Part 1 | Part 2 | Part 3 | Part 4 | Part 5
4.2
Organic Cotton: Farmers, Soils, and Water Resources

In this step, we’ll take a closer look at the production of organic cotton and its potential for market expansion. We’ll examine the current annual production volume, the benefits for farmers, local communities, and soil health, and how organic cotton production drastically reduces the need for water.
The Materials Market Report 2025 lists several important key takeaways for textiles:
- Global Production Surges: Total fiber production reached 132 million tonnes in 2024 (doubling since 2000) and is projected to hit 169 million tonnes by 2030.
- Fossil-Based Synthetics Drive Growth: Polyester is the most produced fiber (59 percent of total); 88 percent of it is fossil-based, with its volume growing significantly in 2024.

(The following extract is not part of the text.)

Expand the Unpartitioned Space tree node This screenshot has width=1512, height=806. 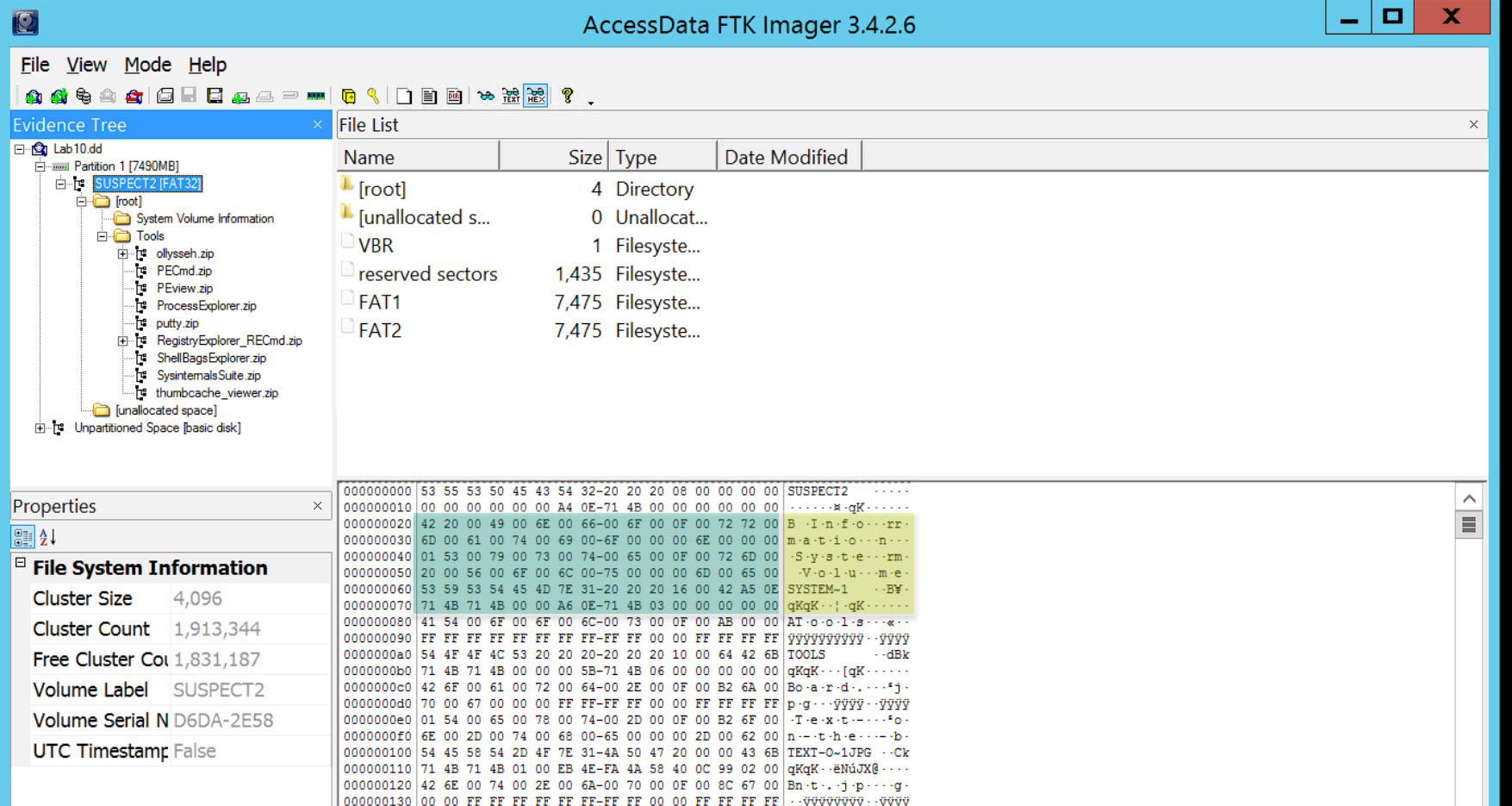pos(40,428)
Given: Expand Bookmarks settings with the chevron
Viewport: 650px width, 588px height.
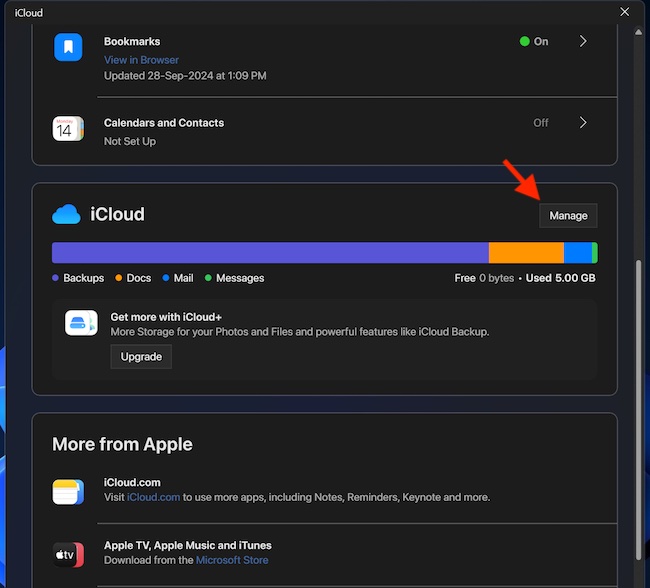Looking at the screenshot, I should pyautogui.click(x=583, y=41).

- Recycled Polyester: Volume increased to 9.3 million tonnes, but its market share slightly fell (12.5 percent to 12 percent) due to the faster surge in virgin material production.
- Cotton’s Market Share Falls: Cotton remains the second most produced fiber, but its global market share fell by 1 percent to 19 percent (volume 24.5 million tonnes).
- Recycled Fibers Stable: The total recycled fiber market share stabilized at 7.6 percent (mostly recycled polyester), with less than 1 percent sourced from used pre- or post-consumer textiles.
- Certification Increases: Fibers from certified sources are rising: 34 percent of cotton, two-thirds of manmade cellulosic fibers, and half of all mohair are now certified.
Organic cotton represents only about 1.4 percent of the total global cotton crop, around 0.3 percent of produced fibers annually. The 34 percent certified figure listed above includes all types of cotton certification that have shared data with the Material Market Report, including organic cotton.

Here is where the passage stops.